The mechanism of transmission for pathogens can include carriers and disease reservoirs. Carriers are infected with the pathogen but do not suffer from disease as a result of infection. Sometimes, this state can make them better at spreading the pathogen to others who might be more susceptible. Disease transmission can be effective when many carriers act as disease reservoirs in a population. They carry a pathogen that does not affect them negatively, is perhaps dormant, but could still be spread to others. People with weak immune systems, the very young and the very old may suffer from disease. An example of a disease with large reservoirs in certain clusters around the world is tuberculosis.

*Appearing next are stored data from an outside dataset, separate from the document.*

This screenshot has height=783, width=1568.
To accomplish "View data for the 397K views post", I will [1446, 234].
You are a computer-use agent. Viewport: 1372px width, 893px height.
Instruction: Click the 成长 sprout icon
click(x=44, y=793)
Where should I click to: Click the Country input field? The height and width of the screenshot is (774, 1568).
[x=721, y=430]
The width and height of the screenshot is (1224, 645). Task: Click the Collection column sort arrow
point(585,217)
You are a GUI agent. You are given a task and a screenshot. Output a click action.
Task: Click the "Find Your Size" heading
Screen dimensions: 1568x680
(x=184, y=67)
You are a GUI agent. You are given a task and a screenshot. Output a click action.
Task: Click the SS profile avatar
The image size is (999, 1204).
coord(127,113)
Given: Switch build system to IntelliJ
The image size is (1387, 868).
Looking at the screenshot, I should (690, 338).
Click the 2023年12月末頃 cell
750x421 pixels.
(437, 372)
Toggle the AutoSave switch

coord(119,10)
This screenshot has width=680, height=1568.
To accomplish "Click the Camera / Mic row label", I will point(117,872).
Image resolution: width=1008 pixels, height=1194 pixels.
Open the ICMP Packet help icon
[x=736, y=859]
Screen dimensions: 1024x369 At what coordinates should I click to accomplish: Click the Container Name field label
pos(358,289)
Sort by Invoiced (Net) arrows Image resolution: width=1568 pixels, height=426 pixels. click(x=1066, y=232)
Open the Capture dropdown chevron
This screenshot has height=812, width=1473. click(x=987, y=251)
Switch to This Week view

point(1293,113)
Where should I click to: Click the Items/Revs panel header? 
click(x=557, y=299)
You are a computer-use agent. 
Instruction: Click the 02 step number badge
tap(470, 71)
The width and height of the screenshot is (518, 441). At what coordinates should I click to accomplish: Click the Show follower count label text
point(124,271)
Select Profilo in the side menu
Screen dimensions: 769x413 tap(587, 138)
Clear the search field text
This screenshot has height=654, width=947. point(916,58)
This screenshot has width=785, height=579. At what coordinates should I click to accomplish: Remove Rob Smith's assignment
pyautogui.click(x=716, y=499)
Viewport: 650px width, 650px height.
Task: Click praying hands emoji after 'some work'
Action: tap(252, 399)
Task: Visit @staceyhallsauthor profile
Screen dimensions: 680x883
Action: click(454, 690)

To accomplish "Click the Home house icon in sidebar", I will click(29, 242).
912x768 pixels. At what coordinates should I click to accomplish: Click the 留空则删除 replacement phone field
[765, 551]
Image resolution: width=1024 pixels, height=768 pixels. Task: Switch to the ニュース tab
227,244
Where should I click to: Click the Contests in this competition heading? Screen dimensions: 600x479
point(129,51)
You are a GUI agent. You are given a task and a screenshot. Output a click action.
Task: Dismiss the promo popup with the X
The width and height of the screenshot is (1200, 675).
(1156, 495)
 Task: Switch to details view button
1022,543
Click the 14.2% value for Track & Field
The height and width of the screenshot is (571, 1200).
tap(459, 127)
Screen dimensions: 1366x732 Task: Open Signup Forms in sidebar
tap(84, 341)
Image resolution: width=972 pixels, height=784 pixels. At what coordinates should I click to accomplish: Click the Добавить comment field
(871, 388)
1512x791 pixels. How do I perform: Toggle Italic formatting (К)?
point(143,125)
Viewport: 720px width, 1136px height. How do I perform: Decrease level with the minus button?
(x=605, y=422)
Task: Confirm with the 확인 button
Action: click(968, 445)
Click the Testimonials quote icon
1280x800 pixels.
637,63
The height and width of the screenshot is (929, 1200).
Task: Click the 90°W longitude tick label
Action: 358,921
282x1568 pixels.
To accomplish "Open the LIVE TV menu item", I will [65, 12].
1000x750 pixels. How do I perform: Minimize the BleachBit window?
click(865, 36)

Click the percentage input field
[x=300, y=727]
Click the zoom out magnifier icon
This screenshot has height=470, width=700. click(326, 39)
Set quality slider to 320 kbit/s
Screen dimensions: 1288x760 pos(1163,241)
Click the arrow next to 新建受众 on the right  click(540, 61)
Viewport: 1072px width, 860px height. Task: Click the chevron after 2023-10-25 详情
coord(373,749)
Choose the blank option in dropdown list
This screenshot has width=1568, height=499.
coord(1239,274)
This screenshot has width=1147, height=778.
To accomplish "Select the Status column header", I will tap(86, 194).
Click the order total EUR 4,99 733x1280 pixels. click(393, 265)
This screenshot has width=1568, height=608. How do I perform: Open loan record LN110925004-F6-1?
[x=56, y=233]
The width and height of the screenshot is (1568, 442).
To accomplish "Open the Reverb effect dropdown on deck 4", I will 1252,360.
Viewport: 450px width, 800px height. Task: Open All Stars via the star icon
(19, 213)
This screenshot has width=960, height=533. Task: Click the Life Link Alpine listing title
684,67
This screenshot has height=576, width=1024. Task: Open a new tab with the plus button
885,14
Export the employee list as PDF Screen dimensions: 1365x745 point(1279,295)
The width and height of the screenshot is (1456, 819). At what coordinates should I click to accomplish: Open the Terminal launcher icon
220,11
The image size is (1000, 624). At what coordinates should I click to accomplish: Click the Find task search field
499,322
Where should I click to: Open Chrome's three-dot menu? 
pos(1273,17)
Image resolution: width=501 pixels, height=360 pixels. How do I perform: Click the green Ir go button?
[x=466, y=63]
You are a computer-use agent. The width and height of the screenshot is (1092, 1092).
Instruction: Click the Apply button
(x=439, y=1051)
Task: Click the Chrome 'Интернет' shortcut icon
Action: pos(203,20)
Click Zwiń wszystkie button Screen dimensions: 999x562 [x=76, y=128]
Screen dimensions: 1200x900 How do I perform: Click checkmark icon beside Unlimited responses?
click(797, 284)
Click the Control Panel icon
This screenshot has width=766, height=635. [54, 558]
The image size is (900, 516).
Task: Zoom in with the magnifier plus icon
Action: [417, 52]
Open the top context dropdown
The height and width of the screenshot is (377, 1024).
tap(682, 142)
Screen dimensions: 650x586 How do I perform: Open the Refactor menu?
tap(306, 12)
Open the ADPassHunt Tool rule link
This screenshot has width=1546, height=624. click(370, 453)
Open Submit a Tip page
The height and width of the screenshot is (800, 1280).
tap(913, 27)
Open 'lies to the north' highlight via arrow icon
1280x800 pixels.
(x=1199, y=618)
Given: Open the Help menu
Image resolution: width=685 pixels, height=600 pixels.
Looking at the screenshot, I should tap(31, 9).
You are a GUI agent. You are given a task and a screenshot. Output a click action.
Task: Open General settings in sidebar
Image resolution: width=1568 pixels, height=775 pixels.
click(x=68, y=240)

In the case of malaria for example, the parasite-caused disease is transmitted to humans via mosquitoes. They are vectors of the malarial parasite. This means they carry around and move the pathogen and enable infection of humans, without which this wouldn’t happen.
Where disease is present constantly over time, it is said to be endemic, for example as tuberculosis is endemic to parts of India. When an otherwise absent or infrequent disease surges in cases in a population, it creates an epidemic. If an epidemic spreads internationally, then it becomes a pandemic.
Antibiotic resistance poses a major worldwide health concern, which highlights how critical the discovery of new classes of antibiotics and other antimicrobials is. When the health of so many people suffers, it not only impacts them negatively, but has far-reaching ramifications that can be felt across society and in the economy.
These are antibodies which can be cloned from a single cell to make a high amount of them. They can bind to pretty much any substance, and are used in pregnancy tests as well as cancer treatment.The process involves taking a cell which produces antibodies such as a lymphocyte, and crossing it with a tumour cell. Tumour cells divide uncontrollably, so the end hybrid cell will produce many antibodies via its many clones.
The antibodies are also used to customise drugs to make them target specific cell types, as well as in medical diagnosis. This is often done via a basic detection technique called ELISA (enzyme-linked immunosorbent assay). It takes advantage of the antigen-antibody specificity to produce a signal by attaching an enzyme to the antibody and adding its substrate. If the antibody binds to the antigen in the sample, the enzyme attached to it reacts with the substrate to produce the signal, often a colour change. This indicates the presence of the antigen that the specific antibody has an affinity for. Sometimes both primary and secondary antibodies are used in sequence.
The extent of colour change can be quantified using a spectrophotometer. This reads the absorbance of light passed through the sample of coloured liquid. This varies finely according to the colour and can be obtained at specific wavelengths (green light, red light, etc.).